CRT generally has involved 5-fluorouracil and mitomycin C chemotherapy and concomitant radical radiotherapy to the pelvis

(38–51 Gy in 20–30 fractions), with most patients receiving a perineal boost (10–18 Gy). Intensity-modulated radiation therapy (IMRT) has recently been used to achieve high doses of radiation with minimal impact to surrounding tissue so as to reduce the toxicity. This has been evaluated in anal cancer patients including HIV patients with decreased dermatological Saracatinib manufacturer and gastrointestinal toxicity with good tolerance, and may become the standard of care in CRT for anal cancer [55–58]. The most common grade 3–4 toxicities of CRT are haematological, gastrointestinal and skin and some series have found that these are more common in patients with lower CD4 cell counts [59–61] although this is not a universal finding [39,52]. Whilst HAART has not reduced the incidence of anal cancer, the toxicity of CRT with HAART in more recent series appears to have diminished somewhat [33,35,39,52,62–64]. Moreover, there has been a significant improvement in the overall survival from anal cancer diagnosis since the introduction of HAART; the 5-year overall survival has risen from 38% in the pre-HAART era to 68% in modern times [52]. In addition, CRT is associated with a significant

and prolonged decline in CD4 cell count even when concomitant HAART is prescribed [52,63]. On account of the apparent reduction in treatment-related toxicity and the decline in CD4 cell count, we recommend that all people living with HIV who are to be treated with CRT should start HAART (level of evidence 1C) and opportunistic infection prophylaxis LDE225 (level of evidence 1D).

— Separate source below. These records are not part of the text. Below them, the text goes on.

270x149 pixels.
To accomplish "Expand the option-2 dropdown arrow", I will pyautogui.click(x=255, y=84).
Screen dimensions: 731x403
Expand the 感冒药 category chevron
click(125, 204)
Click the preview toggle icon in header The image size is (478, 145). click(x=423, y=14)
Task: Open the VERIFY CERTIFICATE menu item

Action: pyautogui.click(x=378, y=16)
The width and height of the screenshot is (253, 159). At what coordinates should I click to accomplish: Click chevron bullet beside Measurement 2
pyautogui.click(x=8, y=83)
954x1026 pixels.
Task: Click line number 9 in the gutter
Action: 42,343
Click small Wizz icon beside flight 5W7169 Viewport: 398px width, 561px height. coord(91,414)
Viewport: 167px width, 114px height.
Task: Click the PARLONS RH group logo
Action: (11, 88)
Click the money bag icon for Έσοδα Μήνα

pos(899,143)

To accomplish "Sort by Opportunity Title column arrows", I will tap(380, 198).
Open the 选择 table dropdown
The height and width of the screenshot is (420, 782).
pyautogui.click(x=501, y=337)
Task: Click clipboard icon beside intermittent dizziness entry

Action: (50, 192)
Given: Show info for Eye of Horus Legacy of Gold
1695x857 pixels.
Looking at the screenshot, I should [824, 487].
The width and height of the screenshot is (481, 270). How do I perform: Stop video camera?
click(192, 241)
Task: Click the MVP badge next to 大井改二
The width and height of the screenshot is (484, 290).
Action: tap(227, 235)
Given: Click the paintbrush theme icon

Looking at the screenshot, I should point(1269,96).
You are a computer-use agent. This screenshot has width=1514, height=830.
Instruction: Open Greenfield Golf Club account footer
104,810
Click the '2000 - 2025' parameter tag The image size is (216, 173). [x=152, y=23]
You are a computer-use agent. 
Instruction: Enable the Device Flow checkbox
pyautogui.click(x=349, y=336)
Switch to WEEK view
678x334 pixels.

All patients with confirmed or suspected recurrence should be Amisulpride discussed in the MDT meeting. In the general population, 22–25% of patients with anal cancer develop persisting residual primary disease or loco-regional recurrence following CRT [47,65].

Both residual primary disease and local recurrence after CRT are usually managed by salvage surgery, involving abdominoperineal excision of rectum and anal canal (APR) with a pedicle flap to assist perineal healing and the formation of a colostomy [66]. An APR may involve reconstruction surgery in conjunction with plastic surgeons for a muscle flap. The morbidity of APR can be considerable and prolonged, with delayed wound healing or dehiscence of the perineal wound [67]. Survival at 5 years following salvage surgery varies greatly between series, ranging from 29% to 61% [66,68–71]. Salvage surgery may be appropriate for people living with HIV who experience loco-regional disease persistence or relapse following CRT (level of evidence 2D), although experience in this population is limited [67]. In one series of salvage surgery, HIV-seropositive status was not associated with poorer outcome [68] although delayed healing was reported in another series [72].